One more crime by Klaus:
In 2007, Klaus was awarded the Pushkin medal from Putin.LOL, that's really bad. Pushkin must have been a mass murderer of some sort, right?
The following year, when Russia invaded and occupied its small neighbor Georgia, Klaus was the only European leader to blame the Georgians, a position all the more striking coming from the president of a country that itself was invaded and occupied by Russia.The 2008 conflict was self-evidently started by an attack of Georgia against Russia. Moreover, Czechoslovakia wasn't invaded and occupied by Russia but by 5 Warsaw Pact armies including the USSR which was a federation consisting of 15 states including Georgia, Ukraine, and Russia. What's crucial here is not just that Russia wasn't alone – that it was an invasion of the whole bloc even though Russia was its largest nation – but especially the point that the invasion didn't take place because of some Russian national interests or some intrinsic "evil Russian character" but as a defense of the (non-diluted) communist ideology.

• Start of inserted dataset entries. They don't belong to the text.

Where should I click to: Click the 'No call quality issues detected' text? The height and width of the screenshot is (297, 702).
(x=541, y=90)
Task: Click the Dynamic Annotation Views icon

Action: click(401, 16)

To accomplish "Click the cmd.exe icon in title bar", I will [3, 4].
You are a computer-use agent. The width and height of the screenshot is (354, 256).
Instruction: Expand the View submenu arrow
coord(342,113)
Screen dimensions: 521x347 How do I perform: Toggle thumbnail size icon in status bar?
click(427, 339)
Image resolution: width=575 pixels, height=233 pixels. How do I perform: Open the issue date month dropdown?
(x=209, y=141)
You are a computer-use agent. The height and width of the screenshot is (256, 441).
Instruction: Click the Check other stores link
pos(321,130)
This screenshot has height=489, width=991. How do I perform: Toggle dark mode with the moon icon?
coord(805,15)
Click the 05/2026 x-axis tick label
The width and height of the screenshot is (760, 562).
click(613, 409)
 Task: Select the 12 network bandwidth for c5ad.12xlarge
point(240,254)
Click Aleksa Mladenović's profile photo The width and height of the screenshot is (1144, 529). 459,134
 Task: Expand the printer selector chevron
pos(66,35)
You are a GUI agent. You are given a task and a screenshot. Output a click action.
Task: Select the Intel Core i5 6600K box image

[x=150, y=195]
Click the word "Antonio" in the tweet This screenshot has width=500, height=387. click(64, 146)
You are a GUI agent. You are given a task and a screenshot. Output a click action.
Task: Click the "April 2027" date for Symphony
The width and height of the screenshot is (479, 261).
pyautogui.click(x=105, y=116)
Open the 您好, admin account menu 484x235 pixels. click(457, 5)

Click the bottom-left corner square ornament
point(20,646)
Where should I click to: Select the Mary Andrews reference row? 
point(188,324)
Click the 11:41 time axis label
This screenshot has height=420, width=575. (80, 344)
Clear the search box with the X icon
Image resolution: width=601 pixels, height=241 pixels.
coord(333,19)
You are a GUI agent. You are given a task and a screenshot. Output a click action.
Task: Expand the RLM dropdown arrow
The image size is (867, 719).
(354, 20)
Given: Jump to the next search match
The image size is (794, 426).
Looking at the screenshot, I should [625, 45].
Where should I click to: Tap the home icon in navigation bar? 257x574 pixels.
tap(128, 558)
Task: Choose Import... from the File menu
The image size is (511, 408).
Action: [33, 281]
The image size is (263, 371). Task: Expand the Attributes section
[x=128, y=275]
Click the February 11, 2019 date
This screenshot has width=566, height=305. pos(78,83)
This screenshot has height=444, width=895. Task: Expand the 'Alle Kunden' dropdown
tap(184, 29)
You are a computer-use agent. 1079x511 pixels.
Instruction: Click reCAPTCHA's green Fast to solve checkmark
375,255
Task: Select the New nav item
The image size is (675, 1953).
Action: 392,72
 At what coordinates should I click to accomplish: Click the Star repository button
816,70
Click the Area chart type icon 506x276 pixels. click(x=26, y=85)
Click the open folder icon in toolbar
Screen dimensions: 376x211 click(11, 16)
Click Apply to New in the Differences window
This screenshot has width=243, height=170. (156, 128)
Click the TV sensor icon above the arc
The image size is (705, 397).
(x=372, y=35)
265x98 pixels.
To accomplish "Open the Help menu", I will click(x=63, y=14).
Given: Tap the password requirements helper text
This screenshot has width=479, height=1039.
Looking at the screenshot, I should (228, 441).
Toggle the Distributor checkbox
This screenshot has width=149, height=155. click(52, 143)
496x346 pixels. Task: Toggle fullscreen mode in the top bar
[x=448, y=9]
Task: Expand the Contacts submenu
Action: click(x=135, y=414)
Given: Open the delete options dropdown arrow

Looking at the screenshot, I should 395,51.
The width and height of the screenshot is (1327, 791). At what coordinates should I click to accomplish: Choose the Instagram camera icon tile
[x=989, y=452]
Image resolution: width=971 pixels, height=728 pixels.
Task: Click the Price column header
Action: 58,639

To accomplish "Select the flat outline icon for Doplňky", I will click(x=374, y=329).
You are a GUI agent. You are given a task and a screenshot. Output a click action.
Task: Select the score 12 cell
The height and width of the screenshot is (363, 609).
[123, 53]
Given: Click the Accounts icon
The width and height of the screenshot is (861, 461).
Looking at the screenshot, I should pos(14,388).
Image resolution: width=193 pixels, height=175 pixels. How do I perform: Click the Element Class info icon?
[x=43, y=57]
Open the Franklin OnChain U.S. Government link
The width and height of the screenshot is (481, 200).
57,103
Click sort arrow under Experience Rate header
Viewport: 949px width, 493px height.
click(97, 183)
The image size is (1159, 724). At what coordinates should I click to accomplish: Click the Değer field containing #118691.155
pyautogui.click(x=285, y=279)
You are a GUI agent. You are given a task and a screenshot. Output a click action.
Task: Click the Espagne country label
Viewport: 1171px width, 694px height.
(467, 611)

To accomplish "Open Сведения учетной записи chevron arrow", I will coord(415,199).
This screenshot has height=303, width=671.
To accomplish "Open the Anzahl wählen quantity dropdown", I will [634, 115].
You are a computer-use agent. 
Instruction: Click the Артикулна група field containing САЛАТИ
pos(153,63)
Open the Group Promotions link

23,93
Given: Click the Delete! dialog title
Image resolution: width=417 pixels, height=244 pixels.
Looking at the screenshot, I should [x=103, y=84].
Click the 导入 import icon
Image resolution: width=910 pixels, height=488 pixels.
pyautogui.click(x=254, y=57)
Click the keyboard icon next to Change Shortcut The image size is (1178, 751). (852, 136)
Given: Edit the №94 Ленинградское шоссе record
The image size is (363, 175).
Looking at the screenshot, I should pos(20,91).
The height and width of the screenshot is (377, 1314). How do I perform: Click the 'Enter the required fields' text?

Klaus is apparently not the only "sinner":
On one side are isolationist stalwarts like former presidential candidate Ron Paul, a regular presence on Kremlin-funded propaganda network RT, whose think tank espouses Russian talking points on a variety of issues ranging from Crimea to Syria.I guess that Ron Paul's name is already written on some blacklist of stalwarts who dare to talk to a "propaganda network". It's Russian-funded but it reveals the information that actually matters, from all sides, and in doing so, it beats not only hopeless PC networks like MSNBC but even some rare oases of sanity such as Fox News, at least when it comes to international politics.
It's organized by the Russian government but the shows are operated mostly by Americans and they know damn well what they are talking about. It's just different Americans who may be labeled as heretics in their home of the brave and the country of the free, right?
You may say that Kirchick is just another tendentious yet irrelevant left-wing inkspiller. However, the problem is that people like this have pretty much hijacked virtually all mainstream media and political or Academic etc. institutions in the U.S. – and maybe even organizations that should know better, such as the CATO Institute. It's sad and another reason to be happy about living in a relatively free country. Given this completely irrational hysteria ironically combining the most radical forms of the "social justice warfare" for the conceivable and inconceivable new "rights" of all minorities you could think of with the anti-Russian xenophobia reaching the proportion of the anti-Semitism of the Nazi Germany of the 1930s, I would be afraid of my very physical safety if I were in the U.S.
One may see that the anti-Russian social engineering that certain people decided to initiate in Ukraine is creating quite some havoc in the West, too.